Myth #2: “Renewable diesel is just ‘fancy biodiesel’ — same specs, same pumps.”
Incorrect. Renewable diesel is chemically identical to petroleum diesel (C10–C20 hydrocarbons), meeting ASTM D975 — so it uses existing infrastructure and engines without modification. Biodiesel (FAME) is an oxygenated ester (ASTM D6751) that requires separate storage, degrades faster, and can’t exceed B20 in most applications. Confusing them undermines proper infrastructure planning.

Conclusion & Next Step

What is the accessibility of biofuels in the united states? It’s a patchwork — advanced in pockets, absent in swaths, and perpetually bottlenecked by infrastructure lag, feedstock fragmentation, and policy misalignment.
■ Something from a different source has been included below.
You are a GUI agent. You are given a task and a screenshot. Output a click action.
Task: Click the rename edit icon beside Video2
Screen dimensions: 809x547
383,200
But it’s also rapidly evolving: 2024 saw the first-ever federal 45Z clean fuel production tax credit go into effect, HBIIP funding double, and 12 states adopt low-carbon fuel standards. Your next step isn’t passive research — it’s strategic action. If you operate a fleet: run a fuel-readiness audit using the DOE’s Biodiesel Blend Calculator to model cost and emissions impacts. If you’re a policymaker or advocate: download the National Biodiesel Board’s State Policy Playbook to identify high-leverage legislative actions. And if you’re a consumer: use the AFDC Station Locator today — then call your local station owner and ask, “What would it take to install an E15 pump here?” Because accessibility begins not with technology, but with demand made visible.